** START DATASET CONTENT **
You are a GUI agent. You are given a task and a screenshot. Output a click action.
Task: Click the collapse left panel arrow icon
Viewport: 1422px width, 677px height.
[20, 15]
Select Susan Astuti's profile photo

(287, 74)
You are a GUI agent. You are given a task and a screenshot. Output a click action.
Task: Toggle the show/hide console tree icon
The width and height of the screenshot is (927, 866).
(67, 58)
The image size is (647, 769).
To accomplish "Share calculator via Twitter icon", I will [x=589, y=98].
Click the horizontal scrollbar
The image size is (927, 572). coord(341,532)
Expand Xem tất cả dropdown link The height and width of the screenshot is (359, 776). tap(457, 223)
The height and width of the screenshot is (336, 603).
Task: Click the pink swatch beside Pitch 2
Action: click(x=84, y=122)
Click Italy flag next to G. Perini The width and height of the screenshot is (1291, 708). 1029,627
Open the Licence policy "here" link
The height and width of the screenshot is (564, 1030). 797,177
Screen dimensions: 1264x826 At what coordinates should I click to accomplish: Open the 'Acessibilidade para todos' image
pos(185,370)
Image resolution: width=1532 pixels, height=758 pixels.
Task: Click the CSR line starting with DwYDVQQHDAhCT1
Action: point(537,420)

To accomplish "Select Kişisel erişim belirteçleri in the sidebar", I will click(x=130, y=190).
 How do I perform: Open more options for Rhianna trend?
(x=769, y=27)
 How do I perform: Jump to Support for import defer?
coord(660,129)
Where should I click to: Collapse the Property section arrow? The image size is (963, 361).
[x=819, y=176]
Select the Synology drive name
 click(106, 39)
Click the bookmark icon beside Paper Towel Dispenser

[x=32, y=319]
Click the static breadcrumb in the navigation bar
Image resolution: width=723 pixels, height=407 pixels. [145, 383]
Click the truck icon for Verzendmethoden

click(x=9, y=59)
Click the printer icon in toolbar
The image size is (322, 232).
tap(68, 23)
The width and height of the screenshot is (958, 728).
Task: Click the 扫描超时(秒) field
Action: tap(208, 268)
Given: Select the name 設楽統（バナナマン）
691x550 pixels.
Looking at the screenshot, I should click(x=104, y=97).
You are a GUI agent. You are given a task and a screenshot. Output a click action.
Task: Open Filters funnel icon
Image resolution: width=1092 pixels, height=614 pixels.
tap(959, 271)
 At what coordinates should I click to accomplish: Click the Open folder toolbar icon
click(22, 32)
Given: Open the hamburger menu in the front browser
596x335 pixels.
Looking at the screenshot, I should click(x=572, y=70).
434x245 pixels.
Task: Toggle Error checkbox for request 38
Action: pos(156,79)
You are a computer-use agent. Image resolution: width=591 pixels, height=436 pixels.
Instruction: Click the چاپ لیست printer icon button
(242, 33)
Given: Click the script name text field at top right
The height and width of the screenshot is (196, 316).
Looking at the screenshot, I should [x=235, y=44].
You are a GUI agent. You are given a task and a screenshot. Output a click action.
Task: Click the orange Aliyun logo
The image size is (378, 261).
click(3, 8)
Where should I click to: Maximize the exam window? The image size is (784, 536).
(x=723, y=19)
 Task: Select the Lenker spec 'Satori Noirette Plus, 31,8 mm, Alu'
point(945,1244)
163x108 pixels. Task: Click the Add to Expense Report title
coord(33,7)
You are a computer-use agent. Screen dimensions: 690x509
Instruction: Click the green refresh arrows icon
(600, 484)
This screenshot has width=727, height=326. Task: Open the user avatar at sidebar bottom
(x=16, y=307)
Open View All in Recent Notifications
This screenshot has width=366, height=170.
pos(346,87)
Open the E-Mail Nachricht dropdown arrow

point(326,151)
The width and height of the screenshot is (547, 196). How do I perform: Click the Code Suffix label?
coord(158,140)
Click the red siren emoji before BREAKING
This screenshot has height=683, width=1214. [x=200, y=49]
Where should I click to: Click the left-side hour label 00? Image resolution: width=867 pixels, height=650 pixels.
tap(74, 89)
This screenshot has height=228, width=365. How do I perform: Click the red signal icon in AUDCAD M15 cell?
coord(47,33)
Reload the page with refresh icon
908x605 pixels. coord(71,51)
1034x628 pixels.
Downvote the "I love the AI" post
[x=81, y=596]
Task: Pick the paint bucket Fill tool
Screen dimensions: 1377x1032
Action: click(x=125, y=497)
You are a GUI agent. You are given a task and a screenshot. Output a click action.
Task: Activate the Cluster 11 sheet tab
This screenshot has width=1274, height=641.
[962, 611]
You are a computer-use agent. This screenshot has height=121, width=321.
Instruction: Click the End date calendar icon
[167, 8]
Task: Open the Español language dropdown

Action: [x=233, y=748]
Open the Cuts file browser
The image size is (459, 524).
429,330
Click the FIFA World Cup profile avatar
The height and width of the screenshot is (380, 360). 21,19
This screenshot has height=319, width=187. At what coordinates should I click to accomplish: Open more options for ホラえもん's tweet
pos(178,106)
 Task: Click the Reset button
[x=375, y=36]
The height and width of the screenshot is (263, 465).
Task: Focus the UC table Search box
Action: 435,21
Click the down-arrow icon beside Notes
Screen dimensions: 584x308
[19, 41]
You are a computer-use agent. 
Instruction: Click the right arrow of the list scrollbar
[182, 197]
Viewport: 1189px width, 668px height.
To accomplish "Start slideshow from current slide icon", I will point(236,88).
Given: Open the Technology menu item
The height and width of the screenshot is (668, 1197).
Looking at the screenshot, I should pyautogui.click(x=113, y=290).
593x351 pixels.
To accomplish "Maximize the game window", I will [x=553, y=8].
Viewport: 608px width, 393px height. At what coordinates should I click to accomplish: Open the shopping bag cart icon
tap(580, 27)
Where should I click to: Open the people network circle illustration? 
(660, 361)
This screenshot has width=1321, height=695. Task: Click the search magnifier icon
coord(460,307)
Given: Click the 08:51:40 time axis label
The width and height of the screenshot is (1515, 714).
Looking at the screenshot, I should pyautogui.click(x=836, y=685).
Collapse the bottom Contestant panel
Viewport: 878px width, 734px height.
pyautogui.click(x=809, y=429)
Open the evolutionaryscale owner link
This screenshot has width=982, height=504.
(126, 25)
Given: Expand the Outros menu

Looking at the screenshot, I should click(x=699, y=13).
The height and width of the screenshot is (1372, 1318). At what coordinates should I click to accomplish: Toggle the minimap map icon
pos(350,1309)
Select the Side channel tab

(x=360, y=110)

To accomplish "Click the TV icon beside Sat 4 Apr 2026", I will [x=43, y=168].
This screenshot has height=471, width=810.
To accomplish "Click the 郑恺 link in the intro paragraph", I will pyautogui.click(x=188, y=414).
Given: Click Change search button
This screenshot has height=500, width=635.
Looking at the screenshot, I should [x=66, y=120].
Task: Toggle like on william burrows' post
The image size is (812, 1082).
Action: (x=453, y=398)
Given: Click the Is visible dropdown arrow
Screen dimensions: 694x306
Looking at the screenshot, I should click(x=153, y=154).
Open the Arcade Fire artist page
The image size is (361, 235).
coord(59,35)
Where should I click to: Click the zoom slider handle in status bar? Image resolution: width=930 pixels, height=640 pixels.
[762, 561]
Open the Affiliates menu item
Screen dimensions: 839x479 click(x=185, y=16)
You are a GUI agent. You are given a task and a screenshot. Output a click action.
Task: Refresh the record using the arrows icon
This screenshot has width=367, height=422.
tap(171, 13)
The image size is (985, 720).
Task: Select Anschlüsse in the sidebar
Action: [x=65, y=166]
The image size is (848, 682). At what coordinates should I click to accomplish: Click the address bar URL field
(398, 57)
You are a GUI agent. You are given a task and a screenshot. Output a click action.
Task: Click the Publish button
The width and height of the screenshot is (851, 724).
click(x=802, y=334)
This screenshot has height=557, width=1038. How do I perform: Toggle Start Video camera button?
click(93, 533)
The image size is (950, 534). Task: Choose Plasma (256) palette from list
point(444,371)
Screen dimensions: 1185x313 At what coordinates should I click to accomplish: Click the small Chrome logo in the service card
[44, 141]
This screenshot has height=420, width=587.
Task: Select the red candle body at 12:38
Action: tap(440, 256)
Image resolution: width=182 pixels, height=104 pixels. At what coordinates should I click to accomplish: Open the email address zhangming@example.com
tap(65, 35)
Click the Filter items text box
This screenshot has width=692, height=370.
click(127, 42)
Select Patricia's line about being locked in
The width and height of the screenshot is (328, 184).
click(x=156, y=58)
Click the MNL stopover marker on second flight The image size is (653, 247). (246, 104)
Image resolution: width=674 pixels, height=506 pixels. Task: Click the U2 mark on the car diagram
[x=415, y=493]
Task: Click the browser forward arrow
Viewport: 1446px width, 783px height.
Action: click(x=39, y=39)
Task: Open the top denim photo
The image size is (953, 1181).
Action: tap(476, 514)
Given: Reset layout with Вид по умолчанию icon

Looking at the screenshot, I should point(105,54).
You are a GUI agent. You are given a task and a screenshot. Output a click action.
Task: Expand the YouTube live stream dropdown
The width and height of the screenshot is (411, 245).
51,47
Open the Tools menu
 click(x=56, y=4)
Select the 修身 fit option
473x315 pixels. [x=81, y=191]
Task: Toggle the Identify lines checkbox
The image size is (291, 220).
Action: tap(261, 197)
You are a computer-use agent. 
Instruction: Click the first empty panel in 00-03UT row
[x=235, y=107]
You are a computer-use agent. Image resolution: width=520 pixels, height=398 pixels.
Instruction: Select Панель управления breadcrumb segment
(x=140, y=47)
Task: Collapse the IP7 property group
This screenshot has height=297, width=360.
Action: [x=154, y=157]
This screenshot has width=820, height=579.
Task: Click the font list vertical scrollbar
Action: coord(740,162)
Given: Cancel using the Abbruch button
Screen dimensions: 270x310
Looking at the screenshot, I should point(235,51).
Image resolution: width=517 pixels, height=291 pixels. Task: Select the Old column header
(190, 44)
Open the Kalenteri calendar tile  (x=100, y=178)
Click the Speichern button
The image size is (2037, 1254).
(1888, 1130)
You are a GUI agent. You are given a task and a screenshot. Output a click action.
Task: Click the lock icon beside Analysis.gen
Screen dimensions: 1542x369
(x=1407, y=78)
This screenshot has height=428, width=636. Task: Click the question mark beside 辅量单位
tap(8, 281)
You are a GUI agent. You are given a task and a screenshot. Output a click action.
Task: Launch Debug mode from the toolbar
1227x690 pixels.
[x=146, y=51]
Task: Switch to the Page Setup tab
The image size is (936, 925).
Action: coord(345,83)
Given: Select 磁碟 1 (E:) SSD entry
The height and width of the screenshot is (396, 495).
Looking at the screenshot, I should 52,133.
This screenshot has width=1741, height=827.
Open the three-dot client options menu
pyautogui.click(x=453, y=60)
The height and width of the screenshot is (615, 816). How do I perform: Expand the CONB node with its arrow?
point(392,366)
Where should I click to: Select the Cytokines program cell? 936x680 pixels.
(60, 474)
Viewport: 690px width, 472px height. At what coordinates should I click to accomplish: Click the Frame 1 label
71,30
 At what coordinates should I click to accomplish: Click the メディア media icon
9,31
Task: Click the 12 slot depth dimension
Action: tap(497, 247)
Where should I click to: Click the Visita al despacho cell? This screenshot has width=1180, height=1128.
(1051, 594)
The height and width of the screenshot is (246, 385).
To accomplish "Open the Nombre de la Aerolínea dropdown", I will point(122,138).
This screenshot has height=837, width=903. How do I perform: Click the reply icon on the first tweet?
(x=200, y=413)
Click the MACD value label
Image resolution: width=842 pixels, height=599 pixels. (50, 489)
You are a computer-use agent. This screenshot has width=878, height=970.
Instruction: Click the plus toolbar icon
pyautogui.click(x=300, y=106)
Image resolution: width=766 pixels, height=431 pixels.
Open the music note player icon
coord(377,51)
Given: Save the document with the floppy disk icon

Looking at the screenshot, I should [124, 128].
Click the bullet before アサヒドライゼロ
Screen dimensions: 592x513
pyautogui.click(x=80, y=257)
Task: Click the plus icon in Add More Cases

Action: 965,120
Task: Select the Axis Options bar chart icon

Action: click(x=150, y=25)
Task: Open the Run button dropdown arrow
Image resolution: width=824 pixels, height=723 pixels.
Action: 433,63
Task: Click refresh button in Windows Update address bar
** END DATASET CONTENT **
- _GOAL_
Report every line of the items above that contains the word "dropdown".

- _RESULT_
Expand Xem tất cả dropdown link The height and width of the screenshot is (359, 776). tap(457, 223)
Open the E-Mail Nachricht dropdown arrow
Task: Open the Español language dropdown
Given: Click the Is visible dropdown arrow
Task: Expand the YouTube live stream dropdown
To accomplish "Open the Nombre de la Aerolínea dropdown", I will point(122,138).
Task: Open the Run button dropdown arrow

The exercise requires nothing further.